Fever
- First edition (US)
- Author: Robin Cook
- Cover artist: Peter Goodfellow
- Language: English
- Genre: Thriller
- Publisher: Putnam (US) Macmillan (UK)
- Publication date: 1982
- Publication place: United States
- Media type: Print (hardback & paperback)
- Pages: 303
- ISBN: 0-451-15428-2
- OCLC: 7923112
- Preceded by: Brain
- Followed by: Godplayer

= Fever (Cook novel) =

1982 novel by Robin Cook

Fever is a 1982 novel by Robin Cook and is in the category of medical thriller. It was plagiarised by Yandamuri Veerendranath into Prardhana.

==Plot==
Set mainly in the Boston area and in rural New Hampshire, its main characters are a 12-year-old girl, Michelle Martel, with leukemia and her father, Charles Martel, a former allergist turned cancer researcher, as well as her stepmother, Cathryn, and her two older brothers, Chuck and Jean-Paul.

After falling ill one winter morning, Michelle is hospitalized, diagnosed with acute myeloblastic leukemia, and given experimentally high doses of chemotherapy, to which her father objects, since it has no effect on her leukemia and weakens her with side effects. Cathryn, a former receptionist at the fictional Weinberger Institute in Cambridge, Massachusetts, where Charles has worked since turning to cancer research, has little medical knowledge and only wants what is best for her stepchildren, and feels torn between her husband and Michelle's well-meaning but conventional doctors.

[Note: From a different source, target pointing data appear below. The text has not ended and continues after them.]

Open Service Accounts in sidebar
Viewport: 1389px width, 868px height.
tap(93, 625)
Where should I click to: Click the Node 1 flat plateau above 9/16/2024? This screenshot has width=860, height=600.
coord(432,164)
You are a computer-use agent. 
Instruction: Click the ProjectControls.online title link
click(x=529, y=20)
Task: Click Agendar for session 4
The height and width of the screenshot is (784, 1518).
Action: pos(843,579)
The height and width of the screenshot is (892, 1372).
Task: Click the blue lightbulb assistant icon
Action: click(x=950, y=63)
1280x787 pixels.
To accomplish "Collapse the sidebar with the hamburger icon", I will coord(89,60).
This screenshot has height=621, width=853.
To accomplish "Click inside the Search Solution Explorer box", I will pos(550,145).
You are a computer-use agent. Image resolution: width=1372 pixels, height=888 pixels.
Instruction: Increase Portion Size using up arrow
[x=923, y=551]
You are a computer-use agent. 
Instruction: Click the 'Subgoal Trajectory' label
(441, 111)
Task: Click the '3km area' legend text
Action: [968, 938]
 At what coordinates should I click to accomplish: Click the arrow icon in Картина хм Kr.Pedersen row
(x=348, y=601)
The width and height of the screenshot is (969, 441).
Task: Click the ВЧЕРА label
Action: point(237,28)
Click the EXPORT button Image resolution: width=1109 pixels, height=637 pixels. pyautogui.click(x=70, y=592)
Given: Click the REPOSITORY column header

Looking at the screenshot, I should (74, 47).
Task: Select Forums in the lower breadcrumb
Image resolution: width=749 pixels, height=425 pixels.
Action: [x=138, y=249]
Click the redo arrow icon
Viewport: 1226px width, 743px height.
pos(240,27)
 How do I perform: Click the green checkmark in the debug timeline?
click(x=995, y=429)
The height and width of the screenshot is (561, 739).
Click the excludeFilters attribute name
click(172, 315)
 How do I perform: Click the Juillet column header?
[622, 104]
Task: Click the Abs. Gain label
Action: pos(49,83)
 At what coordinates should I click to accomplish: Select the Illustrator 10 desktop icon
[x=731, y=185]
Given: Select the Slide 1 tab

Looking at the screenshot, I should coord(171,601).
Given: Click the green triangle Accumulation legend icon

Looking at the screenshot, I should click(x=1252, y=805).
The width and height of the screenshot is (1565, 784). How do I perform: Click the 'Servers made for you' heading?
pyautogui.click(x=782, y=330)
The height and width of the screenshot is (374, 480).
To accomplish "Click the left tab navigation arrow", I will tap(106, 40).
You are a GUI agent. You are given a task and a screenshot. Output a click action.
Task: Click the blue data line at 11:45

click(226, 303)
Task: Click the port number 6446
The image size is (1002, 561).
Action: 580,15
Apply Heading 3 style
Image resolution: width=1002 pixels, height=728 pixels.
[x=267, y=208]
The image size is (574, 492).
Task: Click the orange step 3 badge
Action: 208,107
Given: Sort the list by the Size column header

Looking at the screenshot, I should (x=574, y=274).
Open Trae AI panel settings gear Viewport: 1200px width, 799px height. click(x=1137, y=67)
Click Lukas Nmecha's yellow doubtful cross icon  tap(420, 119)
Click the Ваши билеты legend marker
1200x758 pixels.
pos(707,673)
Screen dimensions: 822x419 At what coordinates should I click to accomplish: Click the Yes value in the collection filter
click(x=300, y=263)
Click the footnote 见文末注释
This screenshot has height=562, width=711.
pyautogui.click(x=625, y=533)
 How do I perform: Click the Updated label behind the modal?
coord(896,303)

Charles then traces Michelle's leukemia and a neighbor boy's fatal aplastic anemia to benzene dumped into the river flowing past their house by a local rubber and plastic recycling plant owned by the same corporation that owns the Weinberger Institute and the pharmaceutical company that makes a cancer drug he is being forced to study, and discovers that he is surrounded by corruption, as family, colleagues and the authorities turn against him. He ends up valiantly trying an experimental treatment based on his own research on Michelle, desperately trying to save her life, while barricaded in his own home, sought by the police, and fighting off attacks by thugs hired by the recycling plant and its parent company which are condoned by the local authorities.